Article 12 of the NRTA states the following:
In order to assure to the Indians of the Province the continued provision of game and fish for their subsistence, Canada agrees that the game laws in force in the Province from time to time shall apply to the Indians within the limits of this one. , provided, however, that said Indians have the right, as the Province hereby assures them, to hunt, trap and fish game and fish for food in all seasons of the year on all lands of the unoccupied Crown and on any other lands to which the said Indians may have a right of access.
The trial judge ruled that the two hunters were legally exercising their right to hunt for their subsistence and ordered that the charges against them be dismissed.
But the Crown argued – and the Court of Queen’s Bench found – that the trial judge had misinterpreted section 12 of the NRTA.
The court concluded, using a “holistic approach” to the interpretation of the NRTA section, that treaty hunting rights holders are subject to the geographic areas of the three Prairie Provinces.
“This means that only ‘Indians’ attached to Treaty 2, 4, 5, 6, 7, 8 or 10 lands can hunt for food in Saskatchewan, no matter where they usually reside without complying with the provisions of the [Wildlife Act], says the decision.
While the treaties for the territories where the men lived covered hunting for their subsistence – one came from an area covered by the Albany Deed of 1701 and the other from an area covered by the Treaty of Nanfan – they did not come from a numbered treaty territory protected by NRTA. The Court of Queen’s Bench said that means they were not protected by section 12.
The decision stated that since the intention of Article 12 was to merge and consolidate the right to hunt found in the mentioned treaties and their territories, only treaty hunters from those territories were protected when hunted on these lands.

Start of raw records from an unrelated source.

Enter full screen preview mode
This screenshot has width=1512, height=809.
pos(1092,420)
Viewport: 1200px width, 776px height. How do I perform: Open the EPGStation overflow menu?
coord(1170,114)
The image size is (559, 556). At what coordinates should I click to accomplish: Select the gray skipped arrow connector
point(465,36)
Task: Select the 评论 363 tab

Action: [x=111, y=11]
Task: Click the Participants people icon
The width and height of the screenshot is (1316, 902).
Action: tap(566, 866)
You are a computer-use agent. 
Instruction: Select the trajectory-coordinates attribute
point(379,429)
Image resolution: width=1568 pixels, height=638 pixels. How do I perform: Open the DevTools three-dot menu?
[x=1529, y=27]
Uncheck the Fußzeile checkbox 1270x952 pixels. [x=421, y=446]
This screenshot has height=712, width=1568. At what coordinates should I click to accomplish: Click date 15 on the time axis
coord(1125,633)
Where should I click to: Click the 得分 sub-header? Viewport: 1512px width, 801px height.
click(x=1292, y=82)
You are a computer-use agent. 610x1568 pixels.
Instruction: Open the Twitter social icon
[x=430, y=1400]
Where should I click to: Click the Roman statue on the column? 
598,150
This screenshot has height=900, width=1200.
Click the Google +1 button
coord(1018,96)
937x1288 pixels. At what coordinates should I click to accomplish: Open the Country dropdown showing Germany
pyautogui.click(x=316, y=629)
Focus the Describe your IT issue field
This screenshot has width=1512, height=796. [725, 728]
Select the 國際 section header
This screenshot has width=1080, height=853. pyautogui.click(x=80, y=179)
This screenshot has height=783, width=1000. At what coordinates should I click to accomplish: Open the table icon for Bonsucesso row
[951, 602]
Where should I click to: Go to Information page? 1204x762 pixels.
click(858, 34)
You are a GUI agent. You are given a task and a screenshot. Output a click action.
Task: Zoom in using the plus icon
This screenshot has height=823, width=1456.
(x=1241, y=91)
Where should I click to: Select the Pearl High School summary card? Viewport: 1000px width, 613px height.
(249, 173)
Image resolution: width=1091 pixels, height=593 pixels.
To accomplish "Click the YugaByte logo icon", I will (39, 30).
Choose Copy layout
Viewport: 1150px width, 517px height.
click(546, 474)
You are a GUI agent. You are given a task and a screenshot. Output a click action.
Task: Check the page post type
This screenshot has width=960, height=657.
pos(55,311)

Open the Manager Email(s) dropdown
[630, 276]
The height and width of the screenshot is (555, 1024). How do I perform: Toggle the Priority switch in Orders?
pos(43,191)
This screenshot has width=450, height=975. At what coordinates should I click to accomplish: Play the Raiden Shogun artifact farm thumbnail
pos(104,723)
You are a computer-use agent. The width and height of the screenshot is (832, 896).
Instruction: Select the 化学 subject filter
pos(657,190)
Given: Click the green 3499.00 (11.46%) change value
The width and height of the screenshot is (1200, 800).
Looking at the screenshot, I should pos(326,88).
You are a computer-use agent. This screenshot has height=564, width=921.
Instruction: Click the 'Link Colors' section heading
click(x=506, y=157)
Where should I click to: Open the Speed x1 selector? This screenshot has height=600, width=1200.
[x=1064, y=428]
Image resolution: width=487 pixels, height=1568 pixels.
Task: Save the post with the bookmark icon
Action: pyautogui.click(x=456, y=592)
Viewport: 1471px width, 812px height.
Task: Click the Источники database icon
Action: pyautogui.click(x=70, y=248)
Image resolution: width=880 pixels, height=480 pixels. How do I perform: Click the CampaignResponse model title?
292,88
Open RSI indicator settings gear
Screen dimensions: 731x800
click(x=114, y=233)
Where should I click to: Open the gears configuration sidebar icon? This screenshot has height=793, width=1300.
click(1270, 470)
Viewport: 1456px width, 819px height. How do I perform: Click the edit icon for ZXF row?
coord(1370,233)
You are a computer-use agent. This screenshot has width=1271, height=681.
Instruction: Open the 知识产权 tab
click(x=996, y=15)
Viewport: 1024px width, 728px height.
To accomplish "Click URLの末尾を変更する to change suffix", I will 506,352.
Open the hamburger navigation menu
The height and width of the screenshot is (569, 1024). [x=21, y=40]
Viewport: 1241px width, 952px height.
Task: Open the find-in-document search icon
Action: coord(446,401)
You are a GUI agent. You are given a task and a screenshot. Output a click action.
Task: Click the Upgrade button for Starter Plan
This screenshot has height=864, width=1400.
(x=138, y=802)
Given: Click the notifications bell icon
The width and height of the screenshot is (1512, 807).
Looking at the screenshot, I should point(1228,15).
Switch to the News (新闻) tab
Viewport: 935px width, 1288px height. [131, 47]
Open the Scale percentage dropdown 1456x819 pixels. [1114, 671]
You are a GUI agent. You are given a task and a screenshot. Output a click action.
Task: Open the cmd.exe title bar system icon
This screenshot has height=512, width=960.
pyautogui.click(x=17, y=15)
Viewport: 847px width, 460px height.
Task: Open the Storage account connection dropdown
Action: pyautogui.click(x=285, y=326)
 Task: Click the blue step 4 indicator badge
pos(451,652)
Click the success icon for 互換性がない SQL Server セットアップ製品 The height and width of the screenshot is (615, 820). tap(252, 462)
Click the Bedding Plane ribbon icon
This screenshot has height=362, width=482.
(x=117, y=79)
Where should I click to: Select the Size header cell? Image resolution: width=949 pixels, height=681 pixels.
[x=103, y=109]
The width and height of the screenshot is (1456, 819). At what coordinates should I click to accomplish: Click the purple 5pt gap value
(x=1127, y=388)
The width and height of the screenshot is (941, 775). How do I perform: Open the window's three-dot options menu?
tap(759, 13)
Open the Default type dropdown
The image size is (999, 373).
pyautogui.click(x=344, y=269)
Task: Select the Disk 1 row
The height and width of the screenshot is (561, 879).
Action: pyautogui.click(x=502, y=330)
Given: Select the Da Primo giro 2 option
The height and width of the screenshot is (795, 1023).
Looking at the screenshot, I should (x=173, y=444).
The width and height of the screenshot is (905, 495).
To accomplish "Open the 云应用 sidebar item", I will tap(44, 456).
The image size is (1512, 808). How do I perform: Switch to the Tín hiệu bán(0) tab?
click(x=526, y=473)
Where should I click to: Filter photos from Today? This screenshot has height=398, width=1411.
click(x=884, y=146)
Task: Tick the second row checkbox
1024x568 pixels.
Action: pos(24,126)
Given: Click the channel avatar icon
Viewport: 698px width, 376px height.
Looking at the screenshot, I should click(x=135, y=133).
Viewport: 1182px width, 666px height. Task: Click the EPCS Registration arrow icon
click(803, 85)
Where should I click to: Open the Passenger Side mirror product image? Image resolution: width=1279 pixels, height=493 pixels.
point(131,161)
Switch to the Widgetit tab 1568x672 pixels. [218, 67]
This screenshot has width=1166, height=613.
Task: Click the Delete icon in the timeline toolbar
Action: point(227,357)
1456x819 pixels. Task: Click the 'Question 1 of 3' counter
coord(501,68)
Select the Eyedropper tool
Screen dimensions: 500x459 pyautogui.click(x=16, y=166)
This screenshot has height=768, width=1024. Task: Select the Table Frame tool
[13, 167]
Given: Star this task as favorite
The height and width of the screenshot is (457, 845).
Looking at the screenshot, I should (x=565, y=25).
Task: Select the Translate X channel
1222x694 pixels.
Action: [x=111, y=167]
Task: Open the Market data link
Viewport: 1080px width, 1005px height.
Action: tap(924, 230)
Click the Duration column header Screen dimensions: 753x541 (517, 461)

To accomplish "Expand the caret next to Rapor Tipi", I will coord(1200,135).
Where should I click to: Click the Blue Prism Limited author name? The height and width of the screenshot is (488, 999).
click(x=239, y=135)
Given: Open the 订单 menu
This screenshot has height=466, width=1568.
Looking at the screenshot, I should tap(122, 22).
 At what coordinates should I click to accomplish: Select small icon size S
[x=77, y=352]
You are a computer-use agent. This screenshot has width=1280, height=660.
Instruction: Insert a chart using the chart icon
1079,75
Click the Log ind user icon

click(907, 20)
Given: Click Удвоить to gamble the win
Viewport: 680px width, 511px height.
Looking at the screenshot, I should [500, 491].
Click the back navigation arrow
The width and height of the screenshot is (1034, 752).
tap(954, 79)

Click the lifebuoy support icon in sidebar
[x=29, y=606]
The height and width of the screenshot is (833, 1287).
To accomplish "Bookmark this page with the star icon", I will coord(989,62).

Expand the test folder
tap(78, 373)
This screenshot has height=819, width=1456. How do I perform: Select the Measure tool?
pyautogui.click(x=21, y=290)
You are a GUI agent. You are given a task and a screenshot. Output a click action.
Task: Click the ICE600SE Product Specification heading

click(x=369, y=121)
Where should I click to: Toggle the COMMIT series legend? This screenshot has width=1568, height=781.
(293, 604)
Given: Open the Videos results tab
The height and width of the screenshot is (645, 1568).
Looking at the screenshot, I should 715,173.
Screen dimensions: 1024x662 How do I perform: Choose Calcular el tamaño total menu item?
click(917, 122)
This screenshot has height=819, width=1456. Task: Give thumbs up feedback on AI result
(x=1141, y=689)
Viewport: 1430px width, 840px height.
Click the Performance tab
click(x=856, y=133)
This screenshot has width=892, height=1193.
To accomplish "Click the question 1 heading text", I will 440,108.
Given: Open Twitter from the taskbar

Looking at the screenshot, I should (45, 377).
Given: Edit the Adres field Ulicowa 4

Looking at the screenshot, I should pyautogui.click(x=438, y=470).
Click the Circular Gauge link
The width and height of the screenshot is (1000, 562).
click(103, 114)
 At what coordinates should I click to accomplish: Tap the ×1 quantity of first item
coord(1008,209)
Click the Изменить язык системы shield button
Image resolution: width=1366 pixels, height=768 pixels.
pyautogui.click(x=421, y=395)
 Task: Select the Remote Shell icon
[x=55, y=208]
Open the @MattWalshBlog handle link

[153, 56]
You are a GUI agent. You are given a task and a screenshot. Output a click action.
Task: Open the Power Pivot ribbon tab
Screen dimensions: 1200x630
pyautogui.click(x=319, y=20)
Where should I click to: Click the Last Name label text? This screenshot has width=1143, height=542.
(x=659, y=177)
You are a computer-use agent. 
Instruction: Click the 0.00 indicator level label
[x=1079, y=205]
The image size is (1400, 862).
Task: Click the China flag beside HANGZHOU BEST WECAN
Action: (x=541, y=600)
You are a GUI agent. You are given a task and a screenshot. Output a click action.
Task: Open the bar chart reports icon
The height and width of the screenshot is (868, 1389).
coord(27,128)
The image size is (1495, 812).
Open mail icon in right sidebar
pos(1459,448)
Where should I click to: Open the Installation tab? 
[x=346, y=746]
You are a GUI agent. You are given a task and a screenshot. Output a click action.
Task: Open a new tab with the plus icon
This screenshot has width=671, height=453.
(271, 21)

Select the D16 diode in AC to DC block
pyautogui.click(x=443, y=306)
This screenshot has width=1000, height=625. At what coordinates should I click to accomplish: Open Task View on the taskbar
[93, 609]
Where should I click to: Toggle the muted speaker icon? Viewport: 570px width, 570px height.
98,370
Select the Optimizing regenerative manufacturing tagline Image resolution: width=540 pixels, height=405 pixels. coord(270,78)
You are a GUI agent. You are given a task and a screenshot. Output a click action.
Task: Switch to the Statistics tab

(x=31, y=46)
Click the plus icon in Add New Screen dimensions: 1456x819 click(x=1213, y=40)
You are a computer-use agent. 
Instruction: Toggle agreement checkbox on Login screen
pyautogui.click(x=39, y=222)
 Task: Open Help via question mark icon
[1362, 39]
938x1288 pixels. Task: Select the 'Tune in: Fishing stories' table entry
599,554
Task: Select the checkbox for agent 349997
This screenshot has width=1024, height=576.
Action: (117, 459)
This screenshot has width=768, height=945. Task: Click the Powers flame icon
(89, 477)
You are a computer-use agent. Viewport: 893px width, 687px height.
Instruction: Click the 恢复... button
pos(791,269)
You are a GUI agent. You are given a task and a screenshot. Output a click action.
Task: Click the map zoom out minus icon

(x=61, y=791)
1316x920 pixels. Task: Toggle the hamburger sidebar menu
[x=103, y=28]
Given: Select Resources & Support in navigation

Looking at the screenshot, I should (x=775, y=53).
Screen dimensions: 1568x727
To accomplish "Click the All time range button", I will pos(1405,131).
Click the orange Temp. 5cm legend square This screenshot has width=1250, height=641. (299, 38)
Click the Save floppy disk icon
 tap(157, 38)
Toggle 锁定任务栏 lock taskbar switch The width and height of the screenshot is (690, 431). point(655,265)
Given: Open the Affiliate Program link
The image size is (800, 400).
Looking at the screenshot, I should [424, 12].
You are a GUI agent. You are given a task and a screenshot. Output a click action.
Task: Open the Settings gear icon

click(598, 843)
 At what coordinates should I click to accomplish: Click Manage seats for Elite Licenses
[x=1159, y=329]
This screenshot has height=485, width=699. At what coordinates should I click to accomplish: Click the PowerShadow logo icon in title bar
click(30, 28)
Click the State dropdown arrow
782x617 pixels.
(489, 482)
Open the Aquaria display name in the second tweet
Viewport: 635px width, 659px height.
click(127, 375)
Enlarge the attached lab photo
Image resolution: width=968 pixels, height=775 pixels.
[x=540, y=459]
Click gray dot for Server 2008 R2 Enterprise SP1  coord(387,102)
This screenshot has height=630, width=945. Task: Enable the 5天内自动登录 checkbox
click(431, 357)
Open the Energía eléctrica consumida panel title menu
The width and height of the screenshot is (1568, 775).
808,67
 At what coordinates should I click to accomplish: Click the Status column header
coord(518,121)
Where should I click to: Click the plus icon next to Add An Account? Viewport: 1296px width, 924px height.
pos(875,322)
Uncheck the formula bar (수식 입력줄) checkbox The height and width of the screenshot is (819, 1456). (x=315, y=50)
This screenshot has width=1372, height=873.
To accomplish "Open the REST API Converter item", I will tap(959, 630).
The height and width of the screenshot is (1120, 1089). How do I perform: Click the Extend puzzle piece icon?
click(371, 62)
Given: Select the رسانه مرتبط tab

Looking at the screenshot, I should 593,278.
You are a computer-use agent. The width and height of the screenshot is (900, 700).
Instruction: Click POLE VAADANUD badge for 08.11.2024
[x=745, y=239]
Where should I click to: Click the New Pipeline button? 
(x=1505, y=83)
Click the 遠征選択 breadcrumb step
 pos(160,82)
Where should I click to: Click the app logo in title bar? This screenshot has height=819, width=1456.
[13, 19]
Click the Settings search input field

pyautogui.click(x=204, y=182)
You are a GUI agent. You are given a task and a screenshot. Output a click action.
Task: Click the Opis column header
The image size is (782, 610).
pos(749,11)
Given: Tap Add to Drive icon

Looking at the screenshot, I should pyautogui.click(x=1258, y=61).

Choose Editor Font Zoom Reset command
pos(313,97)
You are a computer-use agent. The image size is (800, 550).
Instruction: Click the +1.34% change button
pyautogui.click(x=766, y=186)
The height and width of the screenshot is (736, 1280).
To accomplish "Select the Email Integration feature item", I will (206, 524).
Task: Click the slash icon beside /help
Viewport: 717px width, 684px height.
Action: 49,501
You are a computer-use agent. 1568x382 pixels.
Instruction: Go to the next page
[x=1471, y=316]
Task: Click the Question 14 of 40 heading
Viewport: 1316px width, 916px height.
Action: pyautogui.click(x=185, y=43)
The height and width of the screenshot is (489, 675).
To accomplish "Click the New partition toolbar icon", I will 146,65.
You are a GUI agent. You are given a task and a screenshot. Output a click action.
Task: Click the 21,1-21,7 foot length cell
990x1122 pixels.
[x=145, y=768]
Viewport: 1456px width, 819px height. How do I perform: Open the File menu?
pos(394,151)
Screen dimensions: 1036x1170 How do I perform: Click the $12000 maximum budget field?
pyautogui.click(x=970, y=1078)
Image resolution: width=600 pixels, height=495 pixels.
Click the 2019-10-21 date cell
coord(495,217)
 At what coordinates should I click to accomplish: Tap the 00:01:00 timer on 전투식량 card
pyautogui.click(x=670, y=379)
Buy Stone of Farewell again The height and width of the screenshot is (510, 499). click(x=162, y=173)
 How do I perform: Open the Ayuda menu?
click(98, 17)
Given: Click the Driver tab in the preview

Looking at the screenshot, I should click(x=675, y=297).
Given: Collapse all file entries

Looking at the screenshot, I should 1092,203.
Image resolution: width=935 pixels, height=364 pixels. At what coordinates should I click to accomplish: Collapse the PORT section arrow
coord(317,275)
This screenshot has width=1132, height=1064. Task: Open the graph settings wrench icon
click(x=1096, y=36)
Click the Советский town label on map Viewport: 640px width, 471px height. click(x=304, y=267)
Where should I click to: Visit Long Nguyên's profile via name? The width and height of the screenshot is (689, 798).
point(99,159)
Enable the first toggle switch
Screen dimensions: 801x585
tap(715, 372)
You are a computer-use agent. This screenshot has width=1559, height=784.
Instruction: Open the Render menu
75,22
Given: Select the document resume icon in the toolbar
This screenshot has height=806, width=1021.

Discussion on the meaning of “Indian”
The judge also ruled that the original meaning of “Indian” as used in section 12 of the NRTA should be contextualized in this specific section of that statute, as it is, from time to time, different from the definition of “Indian” as found in the Indian Act.
If “Indian” were to be defined only by the Indian Act, the constitutional benefits of section 12 of the NRTA would be subject to changes in law, the judge of the Court of Queen’s Bench ruled. would run counter to adherence to the Canadian Constitution.
Counsel for the hunters’ defense argued that the Crown’s position – which the judge ultimately agreed to – could create a “subcategory of Indians”, particularly “Saskatchewan Indians” and other fragmented identities of First Nations across Canada.
But the Court of Queen’s Bench judge disagreed and said the position “recognizes that all Indians attached to Treaty lands 2, 4, 5, 6, 7, 8 and 10 – and only those Indians – can count on the advantage created in section 12 of the NRTA.
The judge found the men guilty and said he was prepared to sentence them as the Crown had proven their guilt beyond a reasonable doubt. But he abstained, the defense of the hunters not having prepared a conviction file.
The charges against them were restored and the case was referred to Provincial Court for sentencing. It was not immediately clear when this would happen.